Tuesday 26 August 2014

#35 The New MRI



I was tired of these brain MRI’s. I dreaded being confined in that closed space, felt my tolerance to endure it was not as strong as it needed to be. But I got through it. It was September 2013, three years from that fall when I felt L’Hermitte’s Sign for the first time. In my opinion I had been deteriorating, albeit gradually, ever since that time. Not just physically, but cognitively as well. The constant pain was wearing me down. I would spend most of my day in my chair, doing activities that could be done sitting, or in bed because the fatigue was so great I couldn’t hold my head up any longer.

Instead of the 20 to 30 plaques seen on the previous report, there were now innumerable foci. There had been a progression in the disease, with an “increase in both prominence and number of foci of demyelenation…”. So worse, once again.

And the bad news didn’t stop there. In the MRI of the Cervical Spine, there were “multiple patchy foci…” again increased in both prominence and number.

Oh, but wait, we’re not done. At C4-5 there is “hypertrophic degeneration of the facet joints” with “impingement upon exiting right C5 nerve root. The same for the C6 nerve root.

Basically it showed a progression of demyelination and a progression of multilevel spondylotic changes. No wonder my neck hurt.

I talked to the nurse at the MS Clinic, as they had received a copy of the report. She informed me that the neurologist didn’t base his treatment on the MRI, but more on what clinical signs the patient presented with.
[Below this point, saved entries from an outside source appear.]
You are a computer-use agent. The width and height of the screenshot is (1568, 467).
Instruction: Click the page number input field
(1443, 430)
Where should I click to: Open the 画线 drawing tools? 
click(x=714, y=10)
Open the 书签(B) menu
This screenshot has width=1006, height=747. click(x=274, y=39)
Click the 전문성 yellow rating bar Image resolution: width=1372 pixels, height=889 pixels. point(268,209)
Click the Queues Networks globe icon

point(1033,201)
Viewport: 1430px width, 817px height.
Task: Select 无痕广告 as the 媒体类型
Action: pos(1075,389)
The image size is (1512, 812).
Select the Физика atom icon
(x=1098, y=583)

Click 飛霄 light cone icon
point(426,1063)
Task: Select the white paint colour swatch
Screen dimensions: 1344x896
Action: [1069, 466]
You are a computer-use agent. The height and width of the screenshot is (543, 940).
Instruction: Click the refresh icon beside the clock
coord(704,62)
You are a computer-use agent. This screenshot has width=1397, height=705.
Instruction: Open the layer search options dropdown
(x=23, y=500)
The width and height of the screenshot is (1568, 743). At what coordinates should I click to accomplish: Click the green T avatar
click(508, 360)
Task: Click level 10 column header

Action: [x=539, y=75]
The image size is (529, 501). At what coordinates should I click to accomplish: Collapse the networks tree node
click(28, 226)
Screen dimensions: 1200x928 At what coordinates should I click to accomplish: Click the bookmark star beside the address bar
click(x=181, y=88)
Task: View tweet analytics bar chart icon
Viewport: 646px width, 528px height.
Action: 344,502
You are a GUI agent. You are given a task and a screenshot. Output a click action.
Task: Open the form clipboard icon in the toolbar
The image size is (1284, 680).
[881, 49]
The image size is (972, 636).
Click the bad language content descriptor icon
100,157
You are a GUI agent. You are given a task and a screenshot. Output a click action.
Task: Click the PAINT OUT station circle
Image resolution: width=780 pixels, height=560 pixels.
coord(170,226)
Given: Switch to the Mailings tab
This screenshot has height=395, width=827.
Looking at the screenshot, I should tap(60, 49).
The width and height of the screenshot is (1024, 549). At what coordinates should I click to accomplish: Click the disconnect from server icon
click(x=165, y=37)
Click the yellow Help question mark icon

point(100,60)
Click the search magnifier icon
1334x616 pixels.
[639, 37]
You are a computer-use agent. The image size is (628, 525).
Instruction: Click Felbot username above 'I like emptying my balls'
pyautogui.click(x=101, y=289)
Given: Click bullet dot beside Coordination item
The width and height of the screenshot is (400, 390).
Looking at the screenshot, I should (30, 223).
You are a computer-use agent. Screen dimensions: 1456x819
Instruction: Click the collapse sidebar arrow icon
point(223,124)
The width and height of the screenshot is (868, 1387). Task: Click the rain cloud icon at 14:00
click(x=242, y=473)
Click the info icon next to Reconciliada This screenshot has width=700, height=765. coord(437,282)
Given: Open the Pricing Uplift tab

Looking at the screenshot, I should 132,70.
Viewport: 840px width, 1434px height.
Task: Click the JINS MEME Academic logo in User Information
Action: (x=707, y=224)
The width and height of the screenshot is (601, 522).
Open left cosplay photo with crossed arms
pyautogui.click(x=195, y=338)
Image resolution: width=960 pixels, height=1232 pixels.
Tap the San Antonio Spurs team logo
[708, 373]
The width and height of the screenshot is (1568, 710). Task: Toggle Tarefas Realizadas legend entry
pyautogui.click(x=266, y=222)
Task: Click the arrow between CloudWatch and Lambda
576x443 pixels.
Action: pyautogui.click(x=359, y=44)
There’s that old thing about only 10% of the lesions actually causing symptoms.

We talked about how I was managing, how I was feeling etcetera, and for the first time I heard my MS be classified by type. Not the relapsing/remitting that I had been for years, but secondary progressive. Still didn’t meet the criteria for the big guns treatment, and since I was not actually suffering a ‘relapse’ I didn’t meet the neurologist’s criteria for treatment there either.


Now I’m facing a whole new challenge, changes that may be coming that will greatly affect my lifestyle. I guess, when you think about it, I had a pretty good run since my first symptoms appeared twenty four years ago. Have to wonder where I’d be if it weren’t for all that stress. Could I have managed things differently, definite yes, but it’s hard to see the big picture when you’re struggling alone to get through the day.